Ein wichtiges Thema aus Sicht der Bundesinnenministerin: Abbildungen von sexuellem Missbrauch von Kindern im Netz – oft als „Kinderpornografie“ bezeichnet. Faeser beharrt darauf, dass zur Aufklärung dieser Taten IP-Adressen gespeichert werden müssten. Sie will damit dem Wunsch etwa des BKAs nachkommen. Die Behörde warnt vor Fällen, in denen zwar die IP-Adresse des Täters bekannt ist, aber bei den Telekommunikationsanbietern nicht mehr gespeichert ist, wer dahinter steckt.

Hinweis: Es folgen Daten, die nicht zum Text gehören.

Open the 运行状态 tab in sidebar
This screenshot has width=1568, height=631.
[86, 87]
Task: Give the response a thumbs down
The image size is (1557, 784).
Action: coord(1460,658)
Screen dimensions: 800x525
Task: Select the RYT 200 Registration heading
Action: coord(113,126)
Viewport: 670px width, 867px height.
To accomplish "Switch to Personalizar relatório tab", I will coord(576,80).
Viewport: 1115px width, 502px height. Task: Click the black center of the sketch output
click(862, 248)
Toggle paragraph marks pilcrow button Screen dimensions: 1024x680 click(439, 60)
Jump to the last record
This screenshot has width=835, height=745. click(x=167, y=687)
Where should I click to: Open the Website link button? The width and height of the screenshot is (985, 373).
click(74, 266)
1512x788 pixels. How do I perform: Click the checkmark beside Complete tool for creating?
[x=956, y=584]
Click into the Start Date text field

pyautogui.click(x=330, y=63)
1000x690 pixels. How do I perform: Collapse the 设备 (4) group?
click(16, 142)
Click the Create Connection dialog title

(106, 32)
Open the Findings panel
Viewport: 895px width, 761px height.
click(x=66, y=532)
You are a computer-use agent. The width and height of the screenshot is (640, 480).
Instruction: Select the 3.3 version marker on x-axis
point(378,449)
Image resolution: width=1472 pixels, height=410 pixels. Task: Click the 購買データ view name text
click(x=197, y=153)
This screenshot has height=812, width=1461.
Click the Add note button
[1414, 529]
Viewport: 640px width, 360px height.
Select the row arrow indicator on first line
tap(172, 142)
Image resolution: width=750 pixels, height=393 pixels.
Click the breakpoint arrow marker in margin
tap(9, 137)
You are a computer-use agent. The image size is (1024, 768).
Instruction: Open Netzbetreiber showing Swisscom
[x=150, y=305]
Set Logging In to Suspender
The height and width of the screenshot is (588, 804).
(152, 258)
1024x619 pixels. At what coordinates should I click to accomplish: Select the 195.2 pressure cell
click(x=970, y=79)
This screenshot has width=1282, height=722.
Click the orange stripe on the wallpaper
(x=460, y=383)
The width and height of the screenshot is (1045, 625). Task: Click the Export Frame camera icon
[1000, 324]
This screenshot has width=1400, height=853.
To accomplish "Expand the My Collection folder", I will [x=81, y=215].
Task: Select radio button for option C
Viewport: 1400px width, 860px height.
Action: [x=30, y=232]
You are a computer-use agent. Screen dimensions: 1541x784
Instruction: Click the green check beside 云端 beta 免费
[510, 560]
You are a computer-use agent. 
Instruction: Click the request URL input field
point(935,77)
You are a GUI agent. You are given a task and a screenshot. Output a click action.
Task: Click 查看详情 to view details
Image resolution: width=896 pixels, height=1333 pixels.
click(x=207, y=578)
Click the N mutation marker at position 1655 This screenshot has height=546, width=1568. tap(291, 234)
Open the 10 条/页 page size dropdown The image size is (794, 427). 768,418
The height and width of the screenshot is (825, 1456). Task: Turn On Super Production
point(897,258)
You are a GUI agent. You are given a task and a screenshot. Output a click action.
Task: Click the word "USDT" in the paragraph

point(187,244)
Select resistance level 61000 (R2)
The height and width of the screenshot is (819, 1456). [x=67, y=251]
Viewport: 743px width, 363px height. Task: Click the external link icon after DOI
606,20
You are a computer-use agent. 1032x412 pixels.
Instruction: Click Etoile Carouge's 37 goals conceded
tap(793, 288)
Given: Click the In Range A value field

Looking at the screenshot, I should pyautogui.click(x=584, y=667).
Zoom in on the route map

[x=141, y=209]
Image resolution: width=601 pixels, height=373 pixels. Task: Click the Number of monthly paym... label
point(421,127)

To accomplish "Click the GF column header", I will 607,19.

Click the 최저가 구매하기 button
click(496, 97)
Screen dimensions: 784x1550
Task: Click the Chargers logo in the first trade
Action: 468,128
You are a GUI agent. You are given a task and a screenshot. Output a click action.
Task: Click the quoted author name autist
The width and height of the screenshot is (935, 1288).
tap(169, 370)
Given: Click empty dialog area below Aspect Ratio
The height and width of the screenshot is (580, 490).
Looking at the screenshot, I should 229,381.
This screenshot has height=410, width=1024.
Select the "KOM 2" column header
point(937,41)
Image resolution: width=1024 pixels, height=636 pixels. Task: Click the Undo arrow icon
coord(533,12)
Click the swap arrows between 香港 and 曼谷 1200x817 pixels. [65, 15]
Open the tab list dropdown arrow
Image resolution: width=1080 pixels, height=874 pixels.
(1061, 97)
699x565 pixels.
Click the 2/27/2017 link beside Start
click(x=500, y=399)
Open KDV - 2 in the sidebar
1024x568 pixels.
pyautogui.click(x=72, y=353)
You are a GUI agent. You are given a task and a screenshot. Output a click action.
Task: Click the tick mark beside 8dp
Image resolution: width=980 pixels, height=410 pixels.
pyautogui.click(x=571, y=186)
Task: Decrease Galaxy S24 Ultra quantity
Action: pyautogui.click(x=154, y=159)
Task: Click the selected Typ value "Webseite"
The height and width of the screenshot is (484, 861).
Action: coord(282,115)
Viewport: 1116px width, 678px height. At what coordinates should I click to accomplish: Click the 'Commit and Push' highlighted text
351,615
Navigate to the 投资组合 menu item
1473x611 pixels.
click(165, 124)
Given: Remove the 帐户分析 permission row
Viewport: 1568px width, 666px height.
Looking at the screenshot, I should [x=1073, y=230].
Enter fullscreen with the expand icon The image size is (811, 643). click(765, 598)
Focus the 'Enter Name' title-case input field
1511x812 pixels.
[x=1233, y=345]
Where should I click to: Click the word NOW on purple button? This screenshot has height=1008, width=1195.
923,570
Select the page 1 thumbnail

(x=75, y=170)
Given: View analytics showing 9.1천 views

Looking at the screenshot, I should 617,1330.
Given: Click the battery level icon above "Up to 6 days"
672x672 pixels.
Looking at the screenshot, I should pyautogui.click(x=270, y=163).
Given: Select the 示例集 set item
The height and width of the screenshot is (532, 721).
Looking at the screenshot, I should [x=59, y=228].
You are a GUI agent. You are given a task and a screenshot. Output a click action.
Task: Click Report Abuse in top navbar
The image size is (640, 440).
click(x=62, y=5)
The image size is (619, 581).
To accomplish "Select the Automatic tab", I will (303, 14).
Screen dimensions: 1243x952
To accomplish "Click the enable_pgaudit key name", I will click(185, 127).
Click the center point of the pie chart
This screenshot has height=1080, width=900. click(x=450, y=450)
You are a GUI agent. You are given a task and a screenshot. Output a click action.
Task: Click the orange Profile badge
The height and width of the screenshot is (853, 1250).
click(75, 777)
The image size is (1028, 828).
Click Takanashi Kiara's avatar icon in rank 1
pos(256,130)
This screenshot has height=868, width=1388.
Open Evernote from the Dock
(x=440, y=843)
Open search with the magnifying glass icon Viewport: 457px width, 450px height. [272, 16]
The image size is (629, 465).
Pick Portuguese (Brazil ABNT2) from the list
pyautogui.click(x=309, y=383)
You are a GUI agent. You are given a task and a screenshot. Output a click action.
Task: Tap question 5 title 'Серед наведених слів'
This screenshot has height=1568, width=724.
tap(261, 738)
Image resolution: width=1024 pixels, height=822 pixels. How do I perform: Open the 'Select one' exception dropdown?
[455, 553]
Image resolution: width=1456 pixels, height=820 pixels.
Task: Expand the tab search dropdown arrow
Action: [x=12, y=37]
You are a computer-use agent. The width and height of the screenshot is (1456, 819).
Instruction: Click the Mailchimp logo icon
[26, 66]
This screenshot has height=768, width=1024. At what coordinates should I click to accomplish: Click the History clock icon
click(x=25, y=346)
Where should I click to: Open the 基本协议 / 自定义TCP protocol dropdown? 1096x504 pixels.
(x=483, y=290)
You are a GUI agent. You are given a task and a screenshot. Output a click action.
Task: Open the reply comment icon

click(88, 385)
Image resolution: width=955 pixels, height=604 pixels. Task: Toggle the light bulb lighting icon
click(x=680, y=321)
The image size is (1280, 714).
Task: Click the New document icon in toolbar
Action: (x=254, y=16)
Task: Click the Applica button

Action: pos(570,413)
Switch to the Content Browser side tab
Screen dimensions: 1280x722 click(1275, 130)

Doch um die Vorratsdatenspeicherung gibt es Streit innerhalb der Ampel. Der Europäische Gerichtshof hatte im September die bisherige deutsche Regelung zur Vorratsdatenspeicherung gekippt. Das Gesetz, das wegen des anhängigen Gerichtsverfahrens seit längerem nicht mehr angewandt wurde, sei nicht mit dem EU-Recht vereinbar, hieß es.

Als Nachfolgeregelung schlägt Justizminister Marco Buschmann von der FDP das sogenannte „Quick-Freeze-Verfahren“ vor. Demnach sollen die Telekommunikationsanbieter verpflichtet werden, beim Verdacht einer Straftat Verkehrsdaten zu speichern. Werden diese dann für die Ermittlungen gebraucht, sollen sie den jeweiligen Behörden zur Verfügung gestellt werden. Kritiker sagen aber, dass das nicht reicht. Die Daten würden nach wenigen Tagen gelöscht – wenn die Strafverfolgungsbehörden anfragen, könnte es also bereits zu spät sein.

Am Dienstag bekräftigte Faeser ihren Plan zur IP-Adressen-Speicherung. „Ich werde mich dafür einsetzen, dass wir die Spielräume des europäischen Gerichtshofes nutzen“, erklärte Faeser. „Quick Freeze“ sei kein gangbarer Weg. Die Sicherheitsbehörden dürften das begrüßen.